* Exercise brief *
All of the entries should be returned without a single change.

(Source material Opens)

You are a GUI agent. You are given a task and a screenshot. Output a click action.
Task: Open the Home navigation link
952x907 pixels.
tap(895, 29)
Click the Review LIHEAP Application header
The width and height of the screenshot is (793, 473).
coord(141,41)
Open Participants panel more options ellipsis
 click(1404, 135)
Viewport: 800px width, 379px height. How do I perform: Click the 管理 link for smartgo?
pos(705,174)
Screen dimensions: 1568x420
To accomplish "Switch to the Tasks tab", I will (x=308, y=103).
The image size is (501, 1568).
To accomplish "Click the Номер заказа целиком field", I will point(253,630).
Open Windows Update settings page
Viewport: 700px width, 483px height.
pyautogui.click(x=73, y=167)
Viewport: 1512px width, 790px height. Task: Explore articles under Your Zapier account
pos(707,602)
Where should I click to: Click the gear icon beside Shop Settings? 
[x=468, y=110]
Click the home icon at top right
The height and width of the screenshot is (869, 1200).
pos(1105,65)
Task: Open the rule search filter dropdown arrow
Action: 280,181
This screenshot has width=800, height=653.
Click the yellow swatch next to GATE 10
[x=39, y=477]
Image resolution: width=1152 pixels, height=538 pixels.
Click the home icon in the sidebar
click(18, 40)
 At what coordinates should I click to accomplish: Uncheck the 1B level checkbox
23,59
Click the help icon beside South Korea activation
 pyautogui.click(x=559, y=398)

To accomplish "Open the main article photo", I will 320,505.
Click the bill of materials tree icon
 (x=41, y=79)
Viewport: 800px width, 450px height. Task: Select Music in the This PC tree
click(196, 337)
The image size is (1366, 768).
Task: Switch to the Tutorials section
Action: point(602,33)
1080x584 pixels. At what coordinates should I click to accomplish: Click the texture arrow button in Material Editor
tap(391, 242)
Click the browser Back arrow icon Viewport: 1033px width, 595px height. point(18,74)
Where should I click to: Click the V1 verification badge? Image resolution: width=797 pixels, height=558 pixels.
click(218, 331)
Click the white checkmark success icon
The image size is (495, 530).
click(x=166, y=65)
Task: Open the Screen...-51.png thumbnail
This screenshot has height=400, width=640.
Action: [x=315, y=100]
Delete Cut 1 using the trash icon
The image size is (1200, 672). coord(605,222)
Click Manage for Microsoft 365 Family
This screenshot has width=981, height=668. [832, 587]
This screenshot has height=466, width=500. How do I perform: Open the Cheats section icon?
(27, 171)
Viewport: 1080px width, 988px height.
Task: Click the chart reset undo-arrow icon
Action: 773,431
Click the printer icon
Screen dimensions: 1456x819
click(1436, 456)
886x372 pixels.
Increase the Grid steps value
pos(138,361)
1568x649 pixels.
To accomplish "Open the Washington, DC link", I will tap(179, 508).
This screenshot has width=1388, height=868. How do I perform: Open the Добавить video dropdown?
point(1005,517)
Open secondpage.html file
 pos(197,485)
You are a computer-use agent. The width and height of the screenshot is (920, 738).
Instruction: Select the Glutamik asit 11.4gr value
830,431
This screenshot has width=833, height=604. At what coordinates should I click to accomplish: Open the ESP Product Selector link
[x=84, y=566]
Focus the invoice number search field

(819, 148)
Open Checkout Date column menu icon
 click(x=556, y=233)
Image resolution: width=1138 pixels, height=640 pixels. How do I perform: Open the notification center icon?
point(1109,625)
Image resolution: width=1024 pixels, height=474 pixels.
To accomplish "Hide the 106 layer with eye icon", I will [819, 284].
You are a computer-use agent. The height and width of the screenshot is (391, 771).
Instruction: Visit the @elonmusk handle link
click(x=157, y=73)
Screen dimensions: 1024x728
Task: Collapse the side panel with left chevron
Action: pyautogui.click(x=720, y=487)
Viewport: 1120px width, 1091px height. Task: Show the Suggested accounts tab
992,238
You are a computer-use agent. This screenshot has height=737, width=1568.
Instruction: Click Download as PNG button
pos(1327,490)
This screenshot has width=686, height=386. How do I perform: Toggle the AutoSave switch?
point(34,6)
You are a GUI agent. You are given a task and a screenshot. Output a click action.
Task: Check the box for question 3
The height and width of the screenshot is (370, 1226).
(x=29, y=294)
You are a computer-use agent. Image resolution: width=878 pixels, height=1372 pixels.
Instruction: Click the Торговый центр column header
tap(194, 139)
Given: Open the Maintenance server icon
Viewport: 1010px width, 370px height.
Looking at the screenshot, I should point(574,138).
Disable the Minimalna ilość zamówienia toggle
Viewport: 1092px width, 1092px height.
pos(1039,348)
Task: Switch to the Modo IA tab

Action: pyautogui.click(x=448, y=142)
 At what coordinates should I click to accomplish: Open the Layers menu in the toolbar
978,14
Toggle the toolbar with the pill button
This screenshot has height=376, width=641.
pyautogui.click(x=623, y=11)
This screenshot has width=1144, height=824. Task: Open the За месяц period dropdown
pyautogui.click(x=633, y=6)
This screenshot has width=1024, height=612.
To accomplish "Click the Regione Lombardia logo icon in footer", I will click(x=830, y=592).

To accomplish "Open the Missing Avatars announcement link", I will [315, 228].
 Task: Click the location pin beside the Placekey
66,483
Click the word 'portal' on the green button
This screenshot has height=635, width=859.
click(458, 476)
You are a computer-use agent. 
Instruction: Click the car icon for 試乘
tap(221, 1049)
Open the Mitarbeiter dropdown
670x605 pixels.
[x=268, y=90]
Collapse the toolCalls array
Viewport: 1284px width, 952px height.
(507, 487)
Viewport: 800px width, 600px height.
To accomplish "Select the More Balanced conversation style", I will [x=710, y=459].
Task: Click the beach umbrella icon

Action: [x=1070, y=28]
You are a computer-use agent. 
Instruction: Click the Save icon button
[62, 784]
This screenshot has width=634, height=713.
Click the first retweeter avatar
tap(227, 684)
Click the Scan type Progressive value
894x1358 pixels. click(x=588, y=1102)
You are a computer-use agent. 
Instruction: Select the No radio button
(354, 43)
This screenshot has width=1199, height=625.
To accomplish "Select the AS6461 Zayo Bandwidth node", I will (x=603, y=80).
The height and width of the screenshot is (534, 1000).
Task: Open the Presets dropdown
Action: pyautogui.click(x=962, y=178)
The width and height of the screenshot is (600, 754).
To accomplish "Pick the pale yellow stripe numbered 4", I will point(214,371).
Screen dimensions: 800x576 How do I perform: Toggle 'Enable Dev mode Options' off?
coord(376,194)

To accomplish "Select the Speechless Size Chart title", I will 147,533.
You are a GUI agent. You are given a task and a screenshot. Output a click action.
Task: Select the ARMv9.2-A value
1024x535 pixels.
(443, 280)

(Source material Closes)

* Task response *
You are a GUI agent. You are given a task and a screenshot. Output a click action.
Task: Open the Home navigation link
952x907 pixels.
tap(895, 29)
Click the Review LIHEAP Application header
The width and height of the screenshot is (793, 473).
coord(141,41)
Open Participants panel more options ellipsis
 click(1404, 135)
Viewport: 800px width, 379px height. How do I perform: Click the 管理 link for smartgo?
pos(705,174)
Screen dimensions: 1568x420
To accomplish "Switch to the Tasks tab", I will (x=308, y=103).
The image size is (501, 1568).
To accomplish "Click the Номер заказа целиком field", I will point(253,630).
Open Windows Update settings page
Viewport: 700px width, 483px height.
pyautogui.click(x=73, y=167)
Viewport: 1512px width, 790px height. Task: Explore articles under Your Zapier account
pos(707,602)
Where should I click to: Click the gear icon beside Shop Settings? 
[x=468, y=110]
Click the home icon at top right
The height and width of the screenshot is (869, 1200).
pos(1105,65)
Task: Open the rule search filter dropdown arrow
Action: 280,181
This screenshot has width=800, height=653.
Click the yellow swatch next to GATE 10
[x=39, y=477]
Image resolution: width=1152 pixels, height=538 pixels.
Click the home icon in the sidebar
click(18, 40)
 At what coordinates should I click to accomplish: Uncheck the 1B level checkbox
23,59
Click the help icon beside South Korea activation
 pyautogui.click(x=559, y=398)

To accomplish "Open the main article photo", I will 320,505.
Click the bill of materials tree icon
 (x=41, y=79)
Viewport: 800px width, 450px height. Task: Select Music in the This PC tree
click(196, 337)
The image size is (1366, 768).
Task: Switch to the Tutorials section
Action: point(602,33)
1080x584 pixels. At what coordinates should I click to accomplish: Click the texture arrow button in Material Editor
tap(391, 242)
Click the browser Back arrow icon Viewport: 1033px width, 595px height. point(18,74)
Where should I click to: Click the V1 verification badge? Image resolution: width=797 pixels, height=558 pixels.
click(218, 331)
Click the white checkmark success icon
The image size is (495, 530).
click(x=166, y=65)
Task: Open the Screen...-51.png thumbnail
This screenshot has height=400, width=640.
Action: [x=315, y=100]
Delete Cut 1 using the trash icon
The image size is (1200, 672). coord(605,222)
Click Manage for Microsoft 365 Family
This screenshot has width=981, height=668. [832, 587]
This screenshot has height=466, width=500. How do I perform: Open the Cheats section icon?
(27, 171)
Viewport: 1080px width, 988px height.
Task: Click the chart reset undo-arrow icon
Action: 773,431
Click the printer icon
Screen dimensions: 1456x819
click(1436, 456)
886x372 pixels.
Increase the Grid steps value
pos(138,361)
1568x649 pixels.
To accomplish "Open the Washington, DC link", I will tap(179, 508).
This screenshot has width=1388, height=868. How do I perform: Open the Добавить video dropdown?
point(1005,517)
Open secondpage.html file
 pos(197,485)
You are a computer-use agent. The width and height of the screenshot is (920, 738).
Instruction: Select the Glutamik asit 11.4gr value
830,431
This screenshot has width=833, height=604. At what coordinates should I click to accomplish: Open the ESP Product Selector link
[x=84, y=566]
Focus the invoice number search field

(819, 148)
Open Checkout Date column menu icon
 click(x=556, y=233)
Image resolution: width=1138 pixels, height=640 pixels. How do I perform: Open the notification center icon?
point(1109,625)
Image resolution: width=1024 pixels, height=474 pixels.
To accomplish "Hide the 106 layer with eye icon", I will [819, 284].
You are a computer-use agent. The height and width of the screenshot is (391, 771).
Instruction: Visit the @elonmusk handle link
click(x=157, y=73)
Screen dimensions: 1024x728
Task: Collapse the side panel with left chevron
Action: pyautogui.click(x=720, y=487)
Viewport: 1120px width, 1091px height. Task: Show the Suggested accounts tab
992,238
You are a computer-use agent. This screenshot has height=737, width=1568.
Instruction: Click Download as PNG button
pos(1327,490)
This screenshot has width=686, height=386. How do I perform: Toggle the AutoSave switch?
point(34,6)
You are a GUI agent. You are given a task and a screenshot. Output a click action.
Task: Check the box for question 3
The height and width of the screenshot is (370, 1226).
(x=29, y=294)
You are a computer-use agent. Image resolution: width=878 pixels, height=1372 pixels.
Instruction: Click the Торговый центр column header
tap(194, 139)
Given: Open the Maintenance server icon
Viewport: 1010px width, 370px height.
Looking at the screenshot, I should point(574,138).
Disable the Minimalna ilość zamówienia toggle
Viewport: 1092px width, 1092px height.
pos(1039,348)
Task: Switch to the Modo IA tab

Action: pyautogui.click(x=448, y=142)
 At what coordinates should I click to accomplish: Open the Layers menu in the toolbar
978,14
Toggle the toolbar with the pill button
This screenshot has height=376, width=641.
pyautogui.click(x=623, y=11)
This screenshot has width=1144, height=824. Task: Open the За месяц period dropdown
pyautogui.click(x=633, y=6)
This screenshot has width=1024, height=612.
To accomplish "Click the Regione Lombardia logo icon in footer", I will click(x=830, y=592).

To accomplish "Open the Missing Avatars announcement link", I will [315, 228].
 Task: Click the location pin beside the Placekey
66,483
Click the word 'portal' on the green button
This screenshot has height=635, width=859.
click(458, 476)
You are a computer-use agent. 
Instruction: Click the car icon for 試乘
tap(221, 1049)
Open the Mitarbeiter dropdown
670x605 pixels.
[x=268, y=90]
Collapse the toolCalls array
Viewport: 1284px width, 952px height.
(507, 487)
Viewport: 800px width, 600px height.
To accomplish "Select the More Balanced conversation style", I will [x=710, y=459].
Task: Click the beach umbrella icon

Action: [x=1070, y=28]
You are a computer-use agent. 
Instruction: Click the Save icon button
[62, 784]
This screenshot has width=634, height=713.
Click the first retweeter avatar
tap(227, 684)
Click the Scan type Progressive value
894x1358 pixels. click(x=588, y=1102)
You are a computer-use agent. 
Instruction: Select the No radio button
(354, 43)
This screenshot has width=1199, height=625.
To accomplish "Select the AS6461 Zayo Bandwidth node", I will (x=603, y=80).
The height and width of the screenshot is (534, 1000).
Task: Open the Presets dropdown
Action: pyautogui.click(x=962, y=178)
The width and height of the screenshot is (600, 754).
To accomplish "Pick the pale yellow stripe numbered 4", I will point(214,371).
Screen dimensions: 800x576 How do I perform: Toggle 'Enable Dev mode Options' off?
coord(376,194)

To accomplish "Select the Speechless Size Chart title", I will 147,533.
You are a GUI agent. You are given a task and a screenshot. Output a click action.
Task: Select the ARMv9.2-A value
1024x535 pixels.
(443, 280)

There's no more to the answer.